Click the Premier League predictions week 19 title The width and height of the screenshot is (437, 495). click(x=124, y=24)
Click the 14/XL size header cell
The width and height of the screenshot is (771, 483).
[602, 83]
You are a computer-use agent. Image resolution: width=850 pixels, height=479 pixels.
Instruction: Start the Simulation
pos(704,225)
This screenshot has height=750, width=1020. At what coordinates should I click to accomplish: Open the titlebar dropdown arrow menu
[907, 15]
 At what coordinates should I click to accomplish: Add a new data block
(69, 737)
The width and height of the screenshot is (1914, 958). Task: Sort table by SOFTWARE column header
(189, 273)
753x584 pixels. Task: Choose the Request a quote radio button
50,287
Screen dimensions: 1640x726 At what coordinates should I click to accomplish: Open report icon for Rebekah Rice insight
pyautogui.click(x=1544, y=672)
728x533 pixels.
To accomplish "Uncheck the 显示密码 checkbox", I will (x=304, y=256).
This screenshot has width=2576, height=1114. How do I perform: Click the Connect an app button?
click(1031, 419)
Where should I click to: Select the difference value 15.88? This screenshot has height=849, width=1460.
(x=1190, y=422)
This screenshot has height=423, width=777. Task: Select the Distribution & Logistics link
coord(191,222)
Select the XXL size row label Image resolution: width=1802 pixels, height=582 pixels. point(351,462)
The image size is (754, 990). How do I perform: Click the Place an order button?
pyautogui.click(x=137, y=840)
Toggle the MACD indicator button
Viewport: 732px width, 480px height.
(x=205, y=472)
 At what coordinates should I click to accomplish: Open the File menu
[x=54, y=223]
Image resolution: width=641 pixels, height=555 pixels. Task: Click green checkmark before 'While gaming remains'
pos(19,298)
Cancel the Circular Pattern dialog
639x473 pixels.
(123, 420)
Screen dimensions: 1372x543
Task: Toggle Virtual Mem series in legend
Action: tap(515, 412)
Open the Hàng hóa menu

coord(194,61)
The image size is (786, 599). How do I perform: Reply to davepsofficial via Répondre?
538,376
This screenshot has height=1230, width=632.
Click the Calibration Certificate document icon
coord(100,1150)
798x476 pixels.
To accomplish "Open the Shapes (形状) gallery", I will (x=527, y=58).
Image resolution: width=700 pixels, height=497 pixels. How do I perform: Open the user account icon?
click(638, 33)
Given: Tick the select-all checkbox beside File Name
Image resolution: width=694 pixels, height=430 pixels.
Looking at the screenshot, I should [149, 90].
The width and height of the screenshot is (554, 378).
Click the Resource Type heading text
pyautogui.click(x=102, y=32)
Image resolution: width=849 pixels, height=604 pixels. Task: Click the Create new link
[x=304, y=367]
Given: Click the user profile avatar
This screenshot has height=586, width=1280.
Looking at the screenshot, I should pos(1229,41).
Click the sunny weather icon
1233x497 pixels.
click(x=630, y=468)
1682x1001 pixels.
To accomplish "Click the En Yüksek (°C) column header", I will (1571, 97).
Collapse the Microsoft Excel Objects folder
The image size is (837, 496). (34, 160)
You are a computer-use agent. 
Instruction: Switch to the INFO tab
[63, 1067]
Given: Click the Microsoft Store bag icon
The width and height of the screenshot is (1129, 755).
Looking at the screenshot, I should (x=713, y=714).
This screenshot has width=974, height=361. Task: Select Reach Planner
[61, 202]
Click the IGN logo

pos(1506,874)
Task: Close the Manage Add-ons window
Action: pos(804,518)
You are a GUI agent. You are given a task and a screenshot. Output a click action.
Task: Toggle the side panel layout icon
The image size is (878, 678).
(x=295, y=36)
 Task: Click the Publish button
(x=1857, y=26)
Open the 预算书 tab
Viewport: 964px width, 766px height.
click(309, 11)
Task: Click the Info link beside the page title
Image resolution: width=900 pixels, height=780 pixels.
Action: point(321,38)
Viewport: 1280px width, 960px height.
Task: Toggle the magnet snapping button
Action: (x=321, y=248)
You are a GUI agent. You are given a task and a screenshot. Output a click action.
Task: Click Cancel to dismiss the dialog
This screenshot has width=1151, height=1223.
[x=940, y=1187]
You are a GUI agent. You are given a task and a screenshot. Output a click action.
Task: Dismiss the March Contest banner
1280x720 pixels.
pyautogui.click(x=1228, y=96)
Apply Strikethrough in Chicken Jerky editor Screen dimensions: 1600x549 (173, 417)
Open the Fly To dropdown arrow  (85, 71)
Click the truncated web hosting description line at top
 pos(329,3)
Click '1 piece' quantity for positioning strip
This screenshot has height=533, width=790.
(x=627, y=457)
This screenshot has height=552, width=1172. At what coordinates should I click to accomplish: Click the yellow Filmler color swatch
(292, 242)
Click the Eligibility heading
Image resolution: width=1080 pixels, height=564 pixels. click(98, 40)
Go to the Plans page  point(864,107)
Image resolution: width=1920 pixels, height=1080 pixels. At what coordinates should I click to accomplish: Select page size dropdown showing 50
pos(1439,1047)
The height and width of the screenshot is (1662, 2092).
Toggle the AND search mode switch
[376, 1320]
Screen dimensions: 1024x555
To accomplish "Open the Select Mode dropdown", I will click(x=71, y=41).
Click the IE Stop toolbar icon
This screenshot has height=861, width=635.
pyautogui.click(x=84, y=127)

- - - - -

Give back, word for word, only the lines above from the line holding "This screenshot has height=533, width=790." to the line holding "Go to the Plans", both included.

### Output of the task
This screenshot has height=533, width=790.
(x=627, y=457)
This screenshot has height=552, width=1172. At what coordinates should I click to accomplish: Click the yellow Filmler color swatch
(292, 242)
Click the Eligibility heading
Image resolution: width=1080 pixels, height=564 pixels. click(98, 40)
Go to the Plans page  point(864,107)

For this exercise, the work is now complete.